I’d be lying if I said my chest didn’t swell a little at that. But I had other things I ought to ask her, as long as the elven spirits were making her honest. “And what of your magic? You don’t seem to have lost it.”
“Changed,” she replied. “Maybe gone soon, who knows? At least you’re strong.”
“But you hate me.”
My heart skipped a beat as I waited for her to reply. Already, I regretted asking.
“You hate me,” she repeated. “Broke bond.”
Ah. Not repeating, but answering my question with a change of topic.

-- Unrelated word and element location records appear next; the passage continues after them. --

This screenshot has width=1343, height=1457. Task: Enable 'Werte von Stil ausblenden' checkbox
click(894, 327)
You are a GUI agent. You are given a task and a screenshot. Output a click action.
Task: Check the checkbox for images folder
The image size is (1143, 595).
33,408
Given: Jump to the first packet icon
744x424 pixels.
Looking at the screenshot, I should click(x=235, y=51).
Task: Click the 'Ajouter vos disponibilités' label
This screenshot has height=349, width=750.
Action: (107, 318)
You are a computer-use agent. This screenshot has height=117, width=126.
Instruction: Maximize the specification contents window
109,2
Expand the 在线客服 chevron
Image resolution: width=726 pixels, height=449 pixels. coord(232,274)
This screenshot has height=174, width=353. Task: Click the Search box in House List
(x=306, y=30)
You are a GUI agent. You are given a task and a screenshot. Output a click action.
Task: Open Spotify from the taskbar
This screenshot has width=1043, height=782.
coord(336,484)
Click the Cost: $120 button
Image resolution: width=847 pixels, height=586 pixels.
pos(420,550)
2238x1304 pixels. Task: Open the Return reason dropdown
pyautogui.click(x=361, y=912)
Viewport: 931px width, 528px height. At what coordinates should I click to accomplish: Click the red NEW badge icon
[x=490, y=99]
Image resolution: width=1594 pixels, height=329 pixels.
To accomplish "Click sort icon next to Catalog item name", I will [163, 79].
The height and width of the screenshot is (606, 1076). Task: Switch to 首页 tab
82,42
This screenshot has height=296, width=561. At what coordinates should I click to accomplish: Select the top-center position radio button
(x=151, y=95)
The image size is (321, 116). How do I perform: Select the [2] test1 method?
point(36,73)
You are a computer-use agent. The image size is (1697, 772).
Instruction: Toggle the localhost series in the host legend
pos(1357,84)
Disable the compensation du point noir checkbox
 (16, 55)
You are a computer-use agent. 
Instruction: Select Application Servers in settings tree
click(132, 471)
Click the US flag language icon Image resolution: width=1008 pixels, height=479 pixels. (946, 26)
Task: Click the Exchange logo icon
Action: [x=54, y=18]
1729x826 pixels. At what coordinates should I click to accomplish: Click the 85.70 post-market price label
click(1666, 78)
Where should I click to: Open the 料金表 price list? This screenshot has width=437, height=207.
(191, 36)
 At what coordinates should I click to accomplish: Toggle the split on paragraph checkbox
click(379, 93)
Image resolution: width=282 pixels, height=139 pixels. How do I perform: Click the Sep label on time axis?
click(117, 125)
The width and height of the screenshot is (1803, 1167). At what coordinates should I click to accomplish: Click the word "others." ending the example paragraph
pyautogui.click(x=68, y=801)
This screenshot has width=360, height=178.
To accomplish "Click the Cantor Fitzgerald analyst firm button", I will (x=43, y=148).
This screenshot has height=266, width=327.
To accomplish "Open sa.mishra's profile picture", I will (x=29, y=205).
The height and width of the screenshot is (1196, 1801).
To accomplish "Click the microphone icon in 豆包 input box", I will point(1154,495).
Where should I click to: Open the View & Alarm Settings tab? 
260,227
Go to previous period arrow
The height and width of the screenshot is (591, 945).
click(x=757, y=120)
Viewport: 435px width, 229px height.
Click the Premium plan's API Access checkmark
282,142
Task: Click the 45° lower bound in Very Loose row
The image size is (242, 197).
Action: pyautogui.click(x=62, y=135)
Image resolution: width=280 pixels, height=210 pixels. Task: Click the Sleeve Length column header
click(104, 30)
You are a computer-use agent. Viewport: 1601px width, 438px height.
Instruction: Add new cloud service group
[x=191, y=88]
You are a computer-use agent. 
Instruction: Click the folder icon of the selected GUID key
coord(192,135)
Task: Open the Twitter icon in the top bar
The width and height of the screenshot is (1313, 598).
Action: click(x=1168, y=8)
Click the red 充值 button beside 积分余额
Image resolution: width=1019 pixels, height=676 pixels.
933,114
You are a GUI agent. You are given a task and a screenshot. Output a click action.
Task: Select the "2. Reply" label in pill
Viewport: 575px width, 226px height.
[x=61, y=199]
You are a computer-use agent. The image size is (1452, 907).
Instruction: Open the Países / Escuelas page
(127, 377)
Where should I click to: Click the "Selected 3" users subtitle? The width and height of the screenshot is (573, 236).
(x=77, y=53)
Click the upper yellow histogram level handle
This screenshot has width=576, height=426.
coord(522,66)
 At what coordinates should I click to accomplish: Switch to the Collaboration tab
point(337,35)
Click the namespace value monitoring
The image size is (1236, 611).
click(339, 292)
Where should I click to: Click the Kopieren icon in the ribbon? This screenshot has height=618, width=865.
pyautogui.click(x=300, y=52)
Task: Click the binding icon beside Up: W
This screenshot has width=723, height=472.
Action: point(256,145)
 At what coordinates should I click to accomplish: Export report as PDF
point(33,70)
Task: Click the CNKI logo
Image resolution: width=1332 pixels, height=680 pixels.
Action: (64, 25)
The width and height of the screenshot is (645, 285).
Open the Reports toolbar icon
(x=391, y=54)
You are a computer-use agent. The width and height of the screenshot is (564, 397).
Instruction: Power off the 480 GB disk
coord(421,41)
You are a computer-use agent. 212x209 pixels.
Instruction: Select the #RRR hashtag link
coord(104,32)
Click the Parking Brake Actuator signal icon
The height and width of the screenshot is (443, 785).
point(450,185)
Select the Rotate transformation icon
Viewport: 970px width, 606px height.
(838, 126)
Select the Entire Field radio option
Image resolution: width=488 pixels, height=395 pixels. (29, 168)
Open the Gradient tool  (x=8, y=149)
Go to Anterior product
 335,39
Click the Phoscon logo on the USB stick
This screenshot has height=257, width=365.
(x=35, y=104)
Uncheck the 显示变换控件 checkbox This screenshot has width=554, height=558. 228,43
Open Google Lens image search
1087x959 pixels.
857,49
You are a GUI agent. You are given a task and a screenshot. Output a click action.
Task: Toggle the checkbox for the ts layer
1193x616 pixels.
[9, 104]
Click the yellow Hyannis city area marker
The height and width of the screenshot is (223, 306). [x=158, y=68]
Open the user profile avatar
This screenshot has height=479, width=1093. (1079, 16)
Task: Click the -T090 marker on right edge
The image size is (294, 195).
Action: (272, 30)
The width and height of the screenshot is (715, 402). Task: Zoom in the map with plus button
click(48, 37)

An intoxicated fae was still a fae, after all.
“I don’t hate you,” I said quietly, watching the even rise and fall of her side of the bed in the dwindling firelight. “I never did.”
“‘S that true?” she asked, almost sounding alert for a moment.
“No, Titaine. I could never hate you. I only hated that you didn’t want me anymore.”
“Wanted you,” she replied, slipping back into a half-asleep state. “But you weren’t mine.”
“I was yours.” I sat upright. “I was always yours. I only ever wanted to be yours.”
Soft breathing, barely audible beneath the crackling of the hearth, was my only answer. It was pointless, anyway, trying to have a serious conversation with an inebriated fae.
“You told me how big and strong I was, and how you wanted me here to protect you,” I tell Titaine, watching as her cheeks change from rosy pink to scarlet.
Titaine shifts uncomfortably on the bed, pulling the sheet up to her chin despite the growing heat and humidity in our treetop bedroom. Now that night is through, summer has apparently returned to Nerania Wood.
I let her pretend to be busy while I finish washing up and dress for the day. I wish we could stay another, but we can’t let the bandits get too far ahead. They are on horseback, after all.
This is a fool’s errand. We’ll never catch them. At some point, Titaine will have to accept that Giselda is gone.